Rumäniens Automobilproduktion sinkt im ersten Halbjahr 2026 um mehr als 10 %
Die Fahrzeugmontage in Rumänien sank im ersten Halbjahr 2026 um mehr als 10 % gegenüber dem Vorjahr, wie ACAROM-Daten laut wall-street.ro zeigen. Im Juni wurden 44.536 Autos gebaut, was ein schwaches Halbjahr bestätigt.

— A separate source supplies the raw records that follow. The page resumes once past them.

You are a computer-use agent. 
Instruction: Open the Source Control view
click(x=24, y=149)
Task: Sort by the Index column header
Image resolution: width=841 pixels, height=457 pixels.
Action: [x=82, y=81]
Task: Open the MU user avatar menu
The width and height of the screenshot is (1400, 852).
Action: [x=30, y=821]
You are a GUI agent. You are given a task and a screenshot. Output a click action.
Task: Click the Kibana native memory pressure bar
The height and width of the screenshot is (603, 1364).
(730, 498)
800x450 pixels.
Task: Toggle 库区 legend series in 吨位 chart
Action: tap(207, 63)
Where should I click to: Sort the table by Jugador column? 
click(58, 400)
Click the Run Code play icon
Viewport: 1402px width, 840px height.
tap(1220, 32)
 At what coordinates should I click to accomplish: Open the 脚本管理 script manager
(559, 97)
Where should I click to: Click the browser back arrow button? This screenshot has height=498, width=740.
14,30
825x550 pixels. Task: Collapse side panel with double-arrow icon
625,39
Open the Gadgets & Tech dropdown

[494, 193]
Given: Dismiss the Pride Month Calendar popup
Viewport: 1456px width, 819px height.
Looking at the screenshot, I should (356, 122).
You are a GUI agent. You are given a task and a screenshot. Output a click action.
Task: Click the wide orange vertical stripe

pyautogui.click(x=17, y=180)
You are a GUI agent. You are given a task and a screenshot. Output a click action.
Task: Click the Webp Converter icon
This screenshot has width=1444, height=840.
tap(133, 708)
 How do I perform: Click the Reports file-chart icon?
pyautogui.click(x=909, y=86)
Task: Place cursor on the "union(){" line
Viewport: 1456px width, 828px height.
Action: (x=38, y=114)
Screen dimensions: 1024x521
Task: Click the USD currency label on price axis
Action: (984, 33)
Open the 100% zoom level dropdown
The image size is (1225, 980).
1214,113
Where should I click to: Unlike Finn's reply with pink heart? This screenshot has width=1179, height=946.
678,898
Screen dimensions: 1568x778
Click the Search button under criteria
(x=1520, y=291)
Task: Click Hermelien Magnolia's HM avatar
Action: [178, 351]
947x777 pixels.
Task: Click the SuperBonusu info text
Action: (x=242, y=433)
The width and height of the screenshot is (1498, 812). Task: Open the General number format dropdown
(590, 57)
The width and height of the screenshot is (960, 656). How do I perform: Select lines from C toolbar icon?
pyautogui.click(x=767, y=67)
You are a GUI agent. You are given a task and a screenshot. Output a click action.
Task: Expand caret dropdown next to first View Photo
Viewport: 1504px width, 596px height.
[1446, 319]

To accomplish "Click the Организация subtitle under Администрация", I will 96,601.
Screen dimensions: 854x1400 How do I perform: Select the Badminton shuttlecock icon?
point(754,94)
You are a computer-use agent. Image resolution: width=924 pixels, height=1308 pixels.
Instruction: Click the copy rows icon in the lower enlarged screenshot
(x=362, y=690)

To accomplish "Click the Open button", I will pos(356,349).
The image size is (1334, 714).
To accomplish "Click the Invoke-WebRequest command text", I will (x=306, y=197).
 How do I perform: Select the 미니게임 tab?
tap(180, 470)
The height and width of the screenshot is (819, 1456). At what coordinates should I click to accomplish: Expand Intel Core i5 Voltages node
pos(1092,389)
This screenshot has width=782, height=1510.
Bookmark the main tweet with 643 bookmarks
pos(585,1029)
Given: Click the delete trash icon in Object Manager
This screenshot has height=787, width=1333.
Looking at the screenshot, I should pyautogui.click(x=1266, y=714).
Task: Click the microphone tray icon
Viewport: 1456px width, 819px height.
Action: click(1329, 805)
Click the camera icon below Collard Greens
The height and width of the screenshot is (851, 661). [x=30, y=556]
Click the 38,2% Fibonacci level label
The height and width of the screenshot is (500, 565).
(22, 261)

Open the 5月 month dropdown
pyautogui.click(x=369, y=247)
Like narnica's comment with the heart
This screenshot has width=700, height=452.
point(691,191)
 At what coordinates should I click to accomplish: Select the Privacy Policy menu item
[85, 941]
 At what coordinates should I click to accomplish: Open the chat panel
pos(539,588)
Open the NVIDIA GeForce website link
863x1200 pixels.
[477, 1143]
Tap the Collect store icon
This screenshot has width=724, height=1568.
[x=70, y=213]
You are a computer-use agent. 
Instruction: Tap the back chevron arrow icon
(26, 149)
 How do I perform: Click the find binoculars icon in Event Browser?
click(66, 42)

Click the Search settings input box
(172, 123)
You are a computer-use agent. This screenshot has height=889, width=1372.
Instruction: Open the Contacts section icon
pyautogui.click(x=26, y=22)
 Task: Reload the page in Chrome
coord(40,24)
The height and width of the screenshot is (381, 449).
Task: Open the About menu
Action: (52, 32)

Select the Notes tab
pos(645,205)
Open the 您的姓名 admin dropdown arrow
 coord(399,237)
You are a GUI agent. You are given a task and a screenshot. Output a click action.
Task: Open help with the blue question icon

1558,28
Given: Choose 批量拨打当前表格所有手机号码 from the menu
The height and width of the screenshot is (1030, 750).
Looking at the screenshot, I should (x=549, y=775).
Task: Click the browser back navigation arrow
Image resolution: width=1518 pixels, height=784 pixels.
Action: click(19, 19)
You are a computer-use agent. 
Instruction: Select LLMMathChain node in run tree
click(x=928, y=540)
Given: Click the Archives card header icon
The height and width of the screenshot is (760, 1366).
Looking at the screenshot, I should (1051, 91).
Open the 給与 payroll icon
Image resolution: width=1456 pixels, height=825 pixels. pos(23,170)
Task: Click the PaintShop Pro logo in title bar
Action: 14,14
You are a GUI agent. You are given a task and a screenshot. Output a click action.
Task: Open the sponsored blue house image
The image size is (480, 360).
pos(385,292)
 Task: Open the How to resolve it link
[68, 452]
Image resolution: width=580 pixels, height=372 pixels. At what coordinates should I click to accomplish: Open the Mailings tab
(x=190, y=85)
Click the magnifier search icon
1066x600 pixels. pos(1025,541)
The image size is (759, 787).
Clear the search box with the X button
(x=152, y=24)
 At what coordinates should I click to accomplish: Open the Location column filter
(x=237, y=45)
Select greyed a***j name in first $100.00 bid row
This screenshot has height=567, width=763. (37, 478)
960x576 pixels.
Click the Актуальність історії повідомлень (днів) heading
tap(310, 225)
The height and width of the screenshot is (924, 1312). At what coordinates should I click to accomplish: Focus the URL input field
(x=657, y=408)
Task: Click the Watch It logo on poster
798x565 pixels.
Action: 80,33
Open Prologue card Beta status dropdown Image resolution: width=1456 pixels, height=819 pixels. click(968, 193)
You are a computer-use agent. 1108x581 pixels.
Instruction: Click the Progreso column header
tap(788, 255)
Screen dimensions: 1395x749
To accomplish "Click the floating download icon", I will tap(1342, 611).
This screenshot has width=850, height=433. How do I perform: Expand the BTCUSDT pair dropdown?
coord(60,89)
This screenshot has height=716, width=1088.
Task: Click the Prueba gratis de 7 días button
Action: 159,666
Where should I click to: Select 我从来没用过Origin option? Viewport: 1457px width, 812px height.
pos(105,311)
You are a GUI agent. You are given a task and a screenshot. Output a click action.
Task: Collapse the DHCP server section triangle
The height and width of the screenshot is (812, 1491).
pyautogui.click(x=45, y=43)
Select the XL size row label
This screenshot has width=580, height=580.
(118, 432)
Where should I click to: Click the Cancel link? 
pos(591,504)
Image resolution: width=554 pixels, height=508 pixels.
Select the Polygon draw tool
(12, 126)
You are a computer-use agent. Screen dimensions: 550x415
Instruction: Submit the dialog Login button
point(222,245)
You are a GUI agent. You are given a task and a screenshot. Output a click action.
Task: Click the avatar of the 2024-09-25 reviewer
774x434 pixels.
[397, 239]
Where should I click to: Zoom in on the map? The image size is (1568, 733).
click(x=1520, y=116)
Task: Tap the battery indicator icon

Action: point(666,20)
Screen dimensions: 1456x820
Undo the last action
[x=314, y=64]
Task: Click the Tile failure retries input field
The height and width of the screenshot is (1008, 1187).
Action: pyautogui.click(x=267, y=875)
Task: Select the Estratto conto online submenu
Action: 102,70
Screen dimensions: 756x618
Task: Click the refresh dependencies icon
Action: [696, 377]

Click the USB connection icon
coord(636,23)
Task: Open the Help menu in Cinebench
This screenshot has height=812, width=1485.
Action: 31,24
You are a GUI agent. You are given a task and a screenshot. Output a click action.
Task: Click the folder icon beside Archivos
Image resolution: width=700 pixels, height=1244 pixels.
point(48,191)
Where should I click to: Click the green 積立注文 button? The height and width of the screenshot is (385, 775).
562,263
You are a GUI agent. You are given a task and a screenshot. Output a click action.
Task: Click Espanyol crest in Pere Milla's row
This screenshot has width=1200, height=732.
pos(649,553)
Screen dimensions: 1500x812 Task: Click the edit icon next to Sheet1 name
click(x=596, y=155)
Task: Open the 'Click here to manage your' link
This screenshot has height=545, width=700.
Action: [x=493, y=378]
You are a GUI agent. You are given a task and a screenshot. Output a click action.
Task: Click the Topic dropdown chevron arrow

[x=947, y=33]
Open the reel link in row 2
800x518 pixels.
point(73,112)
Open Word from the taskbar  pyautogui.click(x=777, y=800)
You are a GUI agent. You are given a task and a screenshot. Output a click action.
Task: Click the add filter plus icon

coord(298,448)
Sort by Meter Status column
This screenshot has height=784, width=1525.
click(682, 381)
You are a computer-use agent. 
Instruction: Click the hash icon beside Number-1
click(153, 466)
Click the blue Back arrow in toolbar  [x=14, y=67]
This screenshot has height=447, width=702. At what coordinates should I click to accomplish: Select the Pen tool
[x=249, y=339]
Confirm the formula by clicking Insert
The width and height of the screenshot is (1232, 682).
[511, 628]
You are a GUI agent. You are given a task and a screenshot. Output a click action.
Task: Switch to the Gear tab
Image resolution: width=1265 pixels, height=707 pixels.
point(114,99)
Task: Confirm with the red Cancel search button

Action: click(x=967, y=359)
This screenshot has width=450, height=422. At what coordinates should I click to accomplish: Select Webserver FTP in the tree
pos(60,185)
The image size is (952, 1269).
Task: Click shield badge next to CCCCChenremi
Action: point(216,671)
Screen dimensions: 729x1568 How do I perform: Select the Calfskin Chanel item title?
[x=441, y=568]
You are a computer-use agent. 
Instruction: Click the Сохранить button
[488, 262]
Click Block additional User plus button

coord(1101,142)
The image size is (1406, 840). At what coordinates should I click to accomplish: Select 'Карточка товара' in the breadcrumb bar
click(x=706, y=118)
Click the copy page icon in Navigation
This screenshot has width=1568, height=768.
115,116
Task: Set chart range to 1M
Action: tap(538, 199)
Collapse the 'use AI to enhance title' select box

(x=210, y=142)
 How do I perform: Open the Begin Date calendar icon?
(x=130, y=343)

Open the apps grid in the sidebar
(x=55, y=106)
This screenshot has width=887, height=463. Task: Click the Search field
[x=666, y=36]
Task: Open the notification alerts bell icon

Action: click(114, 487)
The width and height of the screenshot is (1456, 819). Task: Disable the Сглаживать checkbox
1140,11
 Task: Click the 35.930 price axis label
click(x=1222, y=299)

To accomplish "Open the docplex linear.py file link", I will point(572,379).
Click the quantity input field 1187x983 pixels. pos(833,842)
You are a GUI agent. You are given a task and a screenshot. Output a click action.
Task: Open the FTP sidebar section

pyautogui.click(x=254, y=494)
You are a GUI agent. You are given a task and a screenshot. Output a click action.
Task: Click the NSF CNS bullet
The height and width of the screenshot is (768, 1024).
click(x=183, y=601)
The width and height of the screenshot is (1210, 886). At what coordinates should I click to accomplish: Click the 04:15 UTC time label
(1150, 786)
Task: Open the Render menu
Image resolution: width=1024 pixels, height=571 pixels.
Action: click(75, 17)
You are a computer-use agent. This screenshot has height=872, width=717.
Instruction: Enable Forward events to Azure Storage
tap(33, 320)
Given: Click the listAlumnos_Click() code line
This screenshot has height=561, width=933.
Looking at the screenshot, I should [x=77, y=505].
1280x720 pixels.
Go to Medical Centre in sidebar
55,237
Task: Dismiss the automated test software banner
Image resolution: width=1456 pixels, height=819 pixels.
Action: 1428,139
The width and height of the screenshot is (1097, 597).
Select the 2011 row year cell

Rumäniens Automobilproduktion sinkt im ersten Halbjahr 2026 um mehr als 10 %
Die Fahrzeugmontage in Rumänien ging in den ersten sechs Monaten des Jahres 2026 im Vergleich zum Vorjahreszeitraum um mehr als 10 % zurück. Das geht aus Daten des rumänischen Automobilherstellerverbands ACAROM hervor, über die wall-street.ro berichtet. Der Juni brachte einen weiteren monatlichen Rückgang und setzte damit die Schwäche fort, die sich durch das gesamte erste Halbjahr zog.
Nach Angaben von ACAROM liefen im Juni 44.536 Fahrzeuge von den rumänischen Montagebändern. Als erster Sommermonat durchbrach der Juni den zuvor eingeschlagenen Abwärtstrend nicht, sondern bestätigte ihn und ließ die Halbjahresbilanz um mehr als ein Zehntel unter dem Vergleichswert von 2025 liegen.
Was der Rückgang für den Handel bedeutet
Rumänien zählt zu den etablierten Fahrzeugproduzenten Mittel- und Osteuropas, und der Großteil der dort montierten Autos ist für Exportmärkte bestimmt, vor allem innerhalb der Europäischen Union. Ein zweistelliger Produktionsrückgang schlägt daher direkt auf die Exportmengen des Landes, seine Handelsbilanz und die Auftragsbücher der Zulieferer durch, die die Montagewerke beliefern.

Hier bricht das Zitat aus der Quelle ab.